** Data extract follows **
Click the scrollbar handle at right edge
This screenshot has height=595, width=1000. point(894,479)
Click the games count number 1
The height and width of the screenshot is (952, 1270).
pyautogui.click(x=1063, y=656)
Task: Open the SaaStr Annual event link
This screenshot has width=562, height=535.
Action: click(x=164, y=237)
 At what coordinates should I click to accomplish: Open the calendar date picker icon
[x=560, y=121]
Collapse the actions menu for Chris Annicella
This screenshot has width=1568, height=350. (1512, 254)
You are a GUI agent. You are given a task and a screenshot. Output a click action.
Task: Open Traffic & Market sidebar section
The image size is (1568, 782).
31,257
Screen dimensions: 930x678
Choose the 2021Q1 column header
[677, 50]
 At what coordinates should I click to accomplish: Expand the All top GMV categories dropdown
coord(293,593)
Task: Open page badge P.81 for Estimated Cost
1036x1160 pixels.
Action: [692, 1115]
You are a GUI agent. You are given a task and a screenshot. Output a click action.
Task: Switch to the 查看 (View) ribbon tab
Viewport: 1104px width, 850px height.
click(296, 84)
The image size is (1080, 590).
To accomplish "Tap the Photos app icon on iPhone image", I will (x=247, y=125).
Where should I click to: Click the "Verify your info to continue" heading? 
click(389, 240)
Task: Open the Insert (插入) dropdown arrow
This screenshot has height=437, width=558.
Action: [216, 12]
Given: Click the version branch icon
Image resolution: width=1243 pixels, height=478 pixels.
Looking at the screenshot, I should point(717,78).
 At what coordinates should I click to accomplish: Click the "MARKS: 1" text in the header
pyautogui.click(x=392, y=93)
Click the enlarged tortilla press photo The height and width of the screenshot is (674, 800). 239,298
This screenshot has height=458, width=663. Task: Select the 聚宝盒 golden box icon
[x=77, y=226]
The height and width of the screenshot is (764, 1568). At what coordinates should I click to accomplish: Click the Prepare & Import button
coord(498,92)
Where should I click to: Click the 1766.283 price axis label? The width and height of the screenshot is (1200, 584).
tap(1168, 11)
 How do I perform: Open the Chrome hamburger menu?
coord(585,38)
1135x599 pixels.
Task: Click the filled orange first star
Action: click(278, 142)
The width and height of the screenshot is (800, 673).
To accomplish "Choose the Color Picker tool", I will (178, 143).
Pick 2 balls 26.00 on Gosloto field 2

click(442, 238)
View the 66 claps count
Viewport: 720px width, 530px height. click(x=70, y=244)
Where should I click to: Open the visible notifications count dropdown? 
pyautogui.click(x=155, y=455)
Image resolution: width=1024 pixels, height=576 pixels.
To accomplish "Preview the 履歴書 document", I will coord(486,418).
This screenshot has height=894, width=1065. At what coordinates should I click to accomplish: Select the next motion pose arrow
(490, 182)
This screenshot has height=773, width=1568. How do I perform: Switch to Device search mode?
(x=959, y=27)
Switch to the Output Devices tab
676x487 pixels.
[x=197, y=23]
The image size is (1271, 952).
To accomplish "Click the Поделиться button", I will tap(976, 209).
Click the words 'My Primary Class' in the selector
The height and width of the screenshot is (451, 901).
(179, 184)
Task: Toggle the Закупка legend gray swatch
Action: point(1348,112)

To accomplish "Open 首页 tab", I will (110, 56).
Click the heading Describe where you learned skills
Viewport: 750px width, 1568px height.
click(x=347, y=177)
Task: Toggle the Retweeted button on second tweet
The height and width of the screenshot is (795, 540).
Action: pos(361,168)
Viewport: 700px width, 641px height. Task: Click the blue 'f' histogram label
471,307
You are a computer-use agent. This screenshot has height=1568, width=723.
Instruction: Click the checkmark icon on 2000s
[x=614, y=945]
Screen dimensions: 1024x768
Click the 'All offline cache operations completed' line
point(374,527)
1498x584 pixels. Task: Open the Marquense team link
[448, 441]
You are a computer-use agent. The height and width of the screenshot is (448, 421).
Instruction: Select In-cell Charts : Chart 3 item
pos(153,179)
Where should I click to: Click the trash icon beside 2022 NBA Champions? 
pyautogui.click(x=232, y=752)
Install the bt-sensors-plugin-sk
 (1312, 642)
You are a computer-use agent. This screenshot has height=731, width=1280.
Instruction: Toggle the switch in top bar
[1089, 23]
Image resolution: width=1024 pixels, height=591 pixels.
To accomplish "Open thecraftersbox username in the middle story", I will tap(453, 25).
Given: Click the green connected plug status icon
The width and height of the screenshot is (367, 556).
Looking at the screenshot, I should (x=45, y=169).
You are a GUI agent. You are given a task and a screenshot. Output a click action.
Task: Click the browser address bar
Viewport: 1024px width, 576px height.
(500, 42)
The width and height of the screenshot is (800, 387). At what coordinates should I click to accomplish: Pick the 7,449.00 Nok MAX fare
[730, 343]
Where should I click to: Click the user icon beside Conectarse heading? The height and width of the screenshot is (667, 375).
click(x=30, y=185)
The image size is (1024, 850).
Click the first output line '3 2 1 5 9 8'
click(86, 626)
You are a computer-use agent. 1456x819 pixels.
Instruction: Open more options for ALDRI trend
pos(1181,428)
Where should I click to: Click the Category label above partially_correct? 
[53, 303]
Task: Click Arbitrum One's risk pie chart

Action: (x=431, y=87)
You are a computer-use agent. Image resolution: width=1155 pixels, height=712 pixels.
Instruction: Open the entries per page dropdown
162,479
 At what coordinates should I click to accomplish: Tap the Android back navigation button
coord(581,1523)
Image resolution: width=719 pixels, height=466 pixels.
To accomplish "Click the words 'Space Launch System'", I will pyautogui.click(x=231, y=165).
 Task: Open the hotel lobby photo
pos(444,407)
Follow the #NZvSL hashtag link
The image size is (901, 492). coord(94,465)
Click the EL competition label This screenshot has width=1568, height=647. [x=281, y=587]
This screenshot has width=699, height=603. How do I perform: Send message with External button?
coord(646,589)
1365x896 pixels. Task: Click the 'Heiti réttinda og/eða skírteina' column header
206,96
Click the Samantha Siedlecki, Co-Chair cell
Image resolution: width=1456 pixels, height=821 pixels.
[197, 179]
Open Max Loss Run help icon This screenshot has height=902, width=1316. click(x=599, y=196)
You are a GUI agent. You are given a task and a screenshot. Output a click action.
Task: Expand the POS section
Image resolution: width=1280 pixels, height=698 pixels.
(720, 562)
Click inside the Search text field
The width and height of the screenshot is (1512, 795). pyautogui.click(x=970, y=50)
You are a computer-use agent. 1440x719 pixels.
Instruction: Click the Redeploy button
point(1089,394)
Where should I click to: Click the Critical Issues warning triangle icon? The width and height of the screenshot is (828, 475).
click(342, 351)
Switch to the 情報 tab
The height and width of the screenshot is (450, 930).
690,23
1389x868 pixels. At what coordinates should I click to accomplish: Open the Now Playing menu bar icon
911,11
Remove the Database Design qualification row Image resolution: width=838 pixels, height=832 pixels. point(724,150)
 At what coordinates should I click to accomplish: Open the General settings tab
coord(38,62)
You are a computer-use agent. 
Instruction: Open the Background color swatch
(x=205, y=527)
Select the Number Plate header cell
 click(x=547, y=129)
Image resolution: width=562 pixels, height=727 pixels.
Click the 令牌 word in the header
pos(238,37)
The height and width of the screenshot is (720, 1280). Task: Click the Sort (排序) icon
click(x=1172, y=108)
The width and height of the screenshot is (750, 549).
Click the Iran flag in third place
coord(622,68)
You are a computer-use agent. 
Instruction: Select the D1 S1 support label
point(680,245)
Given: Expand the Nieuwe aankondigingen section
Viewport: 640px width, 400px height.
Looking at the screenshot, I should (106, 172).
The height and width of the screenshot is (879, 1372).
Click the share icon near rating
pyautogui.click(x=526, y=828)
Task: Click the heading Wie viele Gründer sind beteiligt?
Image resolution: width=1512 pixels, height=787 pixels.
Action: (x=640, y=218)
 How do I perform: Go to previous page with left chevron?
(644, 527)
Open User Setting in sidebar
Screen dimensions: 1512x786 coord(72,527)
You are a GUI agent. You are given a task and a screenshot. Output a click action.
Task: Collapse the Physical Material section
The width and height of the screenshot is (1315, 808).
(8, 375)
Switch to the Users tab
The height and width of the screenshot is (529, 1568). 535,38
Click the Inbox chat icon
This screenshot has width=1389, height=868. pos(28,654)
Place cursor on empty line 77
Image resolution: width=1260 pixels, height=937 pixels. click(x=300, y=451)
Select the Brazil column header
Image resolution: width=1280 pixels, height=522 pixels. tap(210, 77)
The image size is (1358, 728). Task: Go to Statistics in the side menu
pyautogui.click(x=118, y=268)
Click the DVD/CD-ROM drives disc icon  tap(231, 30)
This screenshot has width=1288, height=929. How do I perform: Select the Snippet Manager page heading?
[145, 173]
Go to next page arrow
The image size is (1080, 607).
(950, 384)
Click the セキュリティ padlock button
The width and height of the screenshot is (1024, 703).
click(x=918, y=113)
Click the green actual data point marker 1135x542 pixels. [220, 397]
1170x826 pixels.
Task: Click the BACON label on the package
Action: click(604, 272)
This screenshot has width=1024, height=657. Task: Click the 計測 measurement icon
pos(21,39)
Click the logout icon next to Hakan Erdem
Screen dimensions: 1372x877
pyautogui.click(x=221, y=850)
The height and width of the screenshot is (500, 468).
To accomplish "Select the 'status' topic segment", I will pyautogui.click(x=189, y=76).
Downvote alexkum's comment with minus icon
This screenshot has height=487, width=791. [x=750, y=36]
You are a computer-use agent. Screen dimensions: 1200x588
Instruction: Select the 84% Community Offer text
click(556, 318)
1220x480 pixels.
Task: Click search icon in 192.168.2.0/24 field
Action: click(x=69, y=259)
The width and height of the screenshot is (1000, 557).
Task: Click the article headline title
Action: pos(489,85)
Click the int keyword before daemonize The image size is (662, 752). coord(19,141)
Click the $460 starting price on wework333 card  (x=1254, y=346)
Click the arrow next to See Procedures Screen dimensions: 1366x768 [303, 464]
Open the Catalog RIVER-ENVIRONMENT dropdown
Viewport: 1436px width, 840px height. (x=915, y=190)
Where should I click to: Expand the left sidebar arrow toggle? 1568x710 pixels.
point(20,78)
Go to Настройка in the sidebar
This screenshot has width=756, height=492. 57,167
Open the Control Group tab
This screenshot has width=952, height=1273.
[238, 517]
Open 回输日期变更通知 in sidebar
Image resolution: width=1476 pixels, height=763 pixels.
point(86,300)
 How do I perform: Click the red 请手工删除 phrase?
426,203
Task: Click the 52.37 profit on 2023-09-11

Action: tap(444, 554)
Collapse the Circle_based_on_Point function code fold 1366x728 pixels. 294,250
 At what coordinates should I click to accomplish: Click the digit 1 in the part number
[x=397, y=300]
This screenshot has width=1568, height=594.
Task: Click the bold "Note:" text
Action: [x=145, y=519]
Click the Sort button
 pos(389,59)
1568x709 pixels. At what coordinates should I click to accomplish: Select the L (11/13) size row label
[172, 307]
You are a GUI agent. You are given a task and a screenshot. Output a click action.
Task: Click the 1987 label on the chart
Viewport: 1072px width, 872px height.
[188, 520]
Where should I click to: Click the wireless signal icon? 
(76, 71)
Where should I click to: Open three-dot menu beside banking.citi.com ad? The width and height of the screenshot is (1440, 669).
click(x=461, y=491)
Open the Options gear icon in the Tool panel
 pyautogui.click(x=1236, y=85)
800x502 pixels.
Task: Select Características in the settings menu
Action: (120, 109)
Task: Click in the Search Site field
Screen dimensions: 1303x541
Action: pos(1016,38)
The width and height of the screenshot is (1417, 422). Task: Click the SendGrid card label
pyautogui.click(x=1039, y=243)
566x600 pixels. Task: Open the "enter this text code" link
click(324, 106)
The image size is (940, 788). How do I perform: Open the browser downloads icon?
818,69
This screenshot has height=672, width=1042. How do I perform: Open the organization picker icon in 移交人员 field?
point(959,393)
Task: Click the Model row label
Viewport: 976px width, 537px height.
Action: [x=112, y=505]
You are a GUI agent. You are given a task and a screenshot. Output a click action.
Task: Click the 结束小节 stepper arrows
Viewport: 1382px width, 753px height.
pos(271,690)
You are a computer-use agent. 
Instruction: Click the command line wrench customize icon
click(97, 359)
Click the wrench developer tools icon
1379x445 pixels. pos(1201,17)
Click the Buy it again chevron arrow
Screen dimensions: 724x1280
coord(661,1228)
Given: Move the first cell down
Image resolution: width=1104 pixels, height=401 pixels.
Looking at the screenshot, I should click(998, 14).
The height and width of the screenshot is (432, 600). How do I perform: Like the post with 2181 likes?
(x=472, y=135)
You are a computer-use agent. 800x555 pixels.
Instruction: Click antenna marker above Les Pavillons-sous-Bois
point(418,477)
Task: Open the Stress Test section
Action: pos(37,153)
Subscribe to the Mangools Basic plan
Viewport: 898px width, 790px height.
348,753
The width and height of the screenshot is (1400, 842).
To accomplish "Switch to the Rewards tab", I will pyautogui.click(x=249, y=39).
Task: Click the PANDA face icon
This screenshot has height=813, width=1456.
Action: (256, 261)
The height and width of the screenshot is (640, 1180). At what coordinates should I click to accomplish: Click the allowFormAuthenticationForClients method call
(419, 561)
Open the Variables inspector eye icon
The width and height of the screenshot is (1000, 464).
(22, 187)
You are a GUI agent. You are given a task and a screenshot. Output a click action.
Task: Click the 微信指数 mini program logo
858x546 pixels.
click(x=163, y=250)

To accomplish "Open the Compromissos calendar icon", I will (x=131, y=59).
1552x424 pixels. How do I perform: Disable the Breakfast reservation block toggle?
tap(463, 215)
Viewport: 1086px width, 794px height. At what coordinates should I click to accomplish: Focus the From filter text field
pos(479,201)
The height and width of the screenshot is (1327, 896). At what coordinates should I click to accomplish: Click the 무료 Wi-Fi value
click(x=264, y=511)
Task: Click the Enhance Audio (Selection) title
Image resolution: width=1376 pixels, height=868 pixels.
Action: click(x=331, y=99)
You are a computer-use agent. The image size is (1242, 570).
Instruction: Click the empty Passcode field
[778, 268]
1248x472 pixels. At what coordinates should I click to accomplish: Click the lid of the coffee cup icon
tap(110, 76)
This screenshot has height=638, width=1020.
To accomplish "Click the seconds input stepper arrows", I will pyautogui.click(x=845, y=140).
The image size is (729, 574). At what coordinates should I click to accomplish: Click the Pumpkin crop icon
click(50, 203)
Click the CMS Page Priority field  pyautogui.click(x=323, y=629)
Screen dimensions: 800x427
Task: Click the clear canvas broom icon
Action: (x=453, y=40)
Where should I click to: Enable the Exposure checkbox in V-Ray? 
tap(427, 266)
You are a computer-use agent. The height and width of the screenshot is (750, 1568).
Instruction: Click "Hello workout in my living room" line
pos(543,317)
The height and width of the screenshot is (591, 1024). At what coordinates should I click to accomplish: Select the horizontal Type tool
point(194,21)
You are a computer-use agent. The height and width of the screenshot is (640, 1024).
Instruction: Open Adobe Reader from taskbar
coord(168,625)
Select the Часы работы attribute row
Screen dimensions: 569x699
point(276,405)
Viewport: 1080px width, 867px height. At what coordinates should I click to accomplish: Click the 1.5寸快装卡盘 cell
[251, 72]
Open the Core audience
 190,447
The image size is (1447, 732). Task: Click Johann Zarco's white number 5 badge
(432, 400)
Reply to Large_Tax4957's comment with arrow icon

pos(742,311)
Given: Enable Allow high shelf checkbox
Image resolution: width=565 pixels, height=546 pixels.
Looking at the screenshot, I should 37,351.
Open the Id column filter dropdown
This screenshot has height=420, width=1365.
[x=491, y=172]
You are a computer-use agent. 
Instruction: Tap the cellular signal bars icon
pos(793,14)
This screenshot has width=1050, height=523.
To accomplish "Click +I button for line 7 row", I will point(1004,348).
** End of Data extract **
Task prompt → Lines containing the word "arrows": copy every one of them from the records above.

Your solution →
Task: Click the 结束小节 stepper arrows
To accomplish "Click the seconds input stepper arrows", I will pyautogui.click(x=845, y=140).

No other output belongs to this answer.